3. A 50-year-old woman has had a relapse of her multiple sclerosis (MS) after several years of being symptom-free. Which of the following factors is most likely to have contributed to her relapse?
- A. Emotional stress
- B. Dietary indiscretion
- C. Physical overexertion
- D. Adequate rest and relaxation
Correct answer: C
Rationale: The correct answer is C: Physical overexertion. In individuals with multiple sclerosis (MS), physical overexertion can exacerbate symptoms and contribute to a relapse. It is important for individuals with MS to balance physical activity to avoid triggering symptom reoccurrence. Choices A, B, and D are less likely to have directly contributed to the relapse. Emotional stress and dietary indiscretion may play a role in exacerbating symptoms in some individuals, but physical overexertion is more commonly associated with MS relapses. Adequate rest and relaxation are important for overall well-being but are not typically linked to MS relapses.
4. Which of the following types of vitamin or mineral deficiency can cause megaloblastic anemia and is associated with lower extremity paresthesias?
- A. Vitamin B12
- B. Folate
- C. Iron
- D. Vitamin K
Correct answer: A
Rationale: The correct answer is Vitamin B12. Vitamin B12 deficiency can lead to megaloblastic anemia, a condition characterized by the production of abnormally large and immature red blood cells. Lower extremity paresthesias, such as tingling or numbness, are common neurological symptoms associated with vitamin B12 deficiency. Folate deficiency can also cause megaloblastic anemia but is not typically linked to lower extremity paresthesias. Iron deficiency leads to microcytic anemia, not megaloblastic anemia. Vitamin K deficiency is associated with bleeding tendencies, not megaloblastic anemia or paresthesias.
5. A primiparous woman tells the nurse that she and her partner are highly reluctant to have their infant vaccinated, stating, “We've read that vaccines can potentially cause a lot of harm, so we're not sure we want to take that risk.” How should the nurse respond to this family's concerns?
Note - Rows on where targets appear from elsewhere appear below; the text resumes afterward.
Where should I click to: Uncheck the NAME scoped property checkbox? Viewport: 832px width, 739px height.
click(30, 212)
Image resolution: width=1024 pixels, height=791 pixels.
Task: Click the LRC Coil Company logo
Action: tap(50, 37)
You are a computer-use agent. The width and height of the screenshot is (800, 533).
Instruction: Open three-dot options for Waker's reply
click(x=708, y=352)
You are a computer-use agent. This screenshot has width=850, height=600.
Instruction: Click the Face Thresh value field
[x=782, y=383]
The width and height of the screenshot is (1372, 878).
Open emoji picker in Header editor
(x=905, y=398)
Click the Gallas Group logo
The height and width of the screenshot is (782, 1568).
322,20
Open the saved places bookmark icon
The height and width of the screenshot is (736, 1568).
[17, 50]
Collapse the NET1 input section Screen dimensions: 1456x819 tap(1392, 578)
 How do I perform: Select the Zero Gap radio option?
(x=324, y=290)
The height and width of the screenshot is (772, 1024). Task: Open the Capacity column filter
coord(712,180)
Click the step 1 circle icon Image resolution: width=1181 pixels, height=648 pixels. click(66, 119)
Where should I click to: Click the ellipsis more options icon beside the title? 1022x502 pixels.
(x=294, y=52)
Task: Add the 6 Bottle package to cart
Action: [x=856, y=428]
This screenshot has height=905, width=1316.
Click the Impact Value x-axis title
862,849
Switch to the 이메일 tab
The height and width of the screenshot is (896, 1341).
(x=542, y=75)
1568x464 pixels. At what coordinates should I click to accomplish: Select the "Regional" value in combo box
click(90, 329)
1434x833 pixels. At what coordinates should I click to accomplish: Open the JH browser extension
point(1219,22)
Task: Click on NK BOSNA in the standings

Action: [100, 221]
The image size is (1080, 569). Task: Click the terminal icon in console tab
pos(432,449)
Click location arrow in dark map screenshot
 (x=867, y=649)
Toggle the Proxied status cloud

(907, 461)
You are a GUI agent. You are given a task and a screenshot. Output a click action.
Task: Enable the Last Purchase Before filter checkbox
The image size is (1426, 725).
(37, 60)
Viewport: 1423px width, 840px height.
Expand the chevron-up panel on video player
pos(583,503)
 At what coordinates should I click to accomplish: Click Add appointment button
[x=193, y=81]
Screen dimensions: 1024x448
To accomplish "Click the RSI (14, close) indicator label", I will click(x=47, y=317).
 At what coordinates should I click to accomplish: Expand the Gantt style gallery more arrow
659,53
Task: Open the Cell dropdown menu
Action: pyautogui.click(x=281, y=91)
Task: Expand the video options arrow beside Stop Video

- A. “Vaccinations are not without some risks, but these are far exceeded by the potential benefits they offer in preventing serious diseases.”
- B. “The potential risks of vaccinations have been investigated and determined to be minimal compared to the benefits of protecting your child from potentially life-threatening diseases.”
- C. “It is important to follow state laws regarding vaccines, but I understand your concerns. Let's discuss the specific risks and benefits of vaccines for your child.”
- D. “Vaccines indeed cause several serious adverse effects, but these are usually treated effectively, and the benefits of vaccination in preventing diseases far outweigh the risks.”
Correct answer: B
Rationale: When addressing concerns about vaccination, it is crucial to provide accurate information to help parents make informed decisions. Choice B is the most appropriate response as it acknowledges the concerns of the family while emphasizing that the potential risks of vaccinations are minimal compared to the significant benefits of protecting the child from serious diseases. This response shows empathy towards the parents' concerns while also highlighting the importance of vaccination in preventing life-threatening illnesses. Choice A is incorrect because it does not emphasize the significant benefits of vaccination in preventing diseases, which may not effectively address the family's concerns. Choice C is incorrect as it focuses more on state laws rather than addressing the family's specific concerns about vaccine safety. Choice D is incorrect as it may increase the family's anxiety by highlighting adverse effects without adequately emphasizing the benefits of vaccination in disease prevention.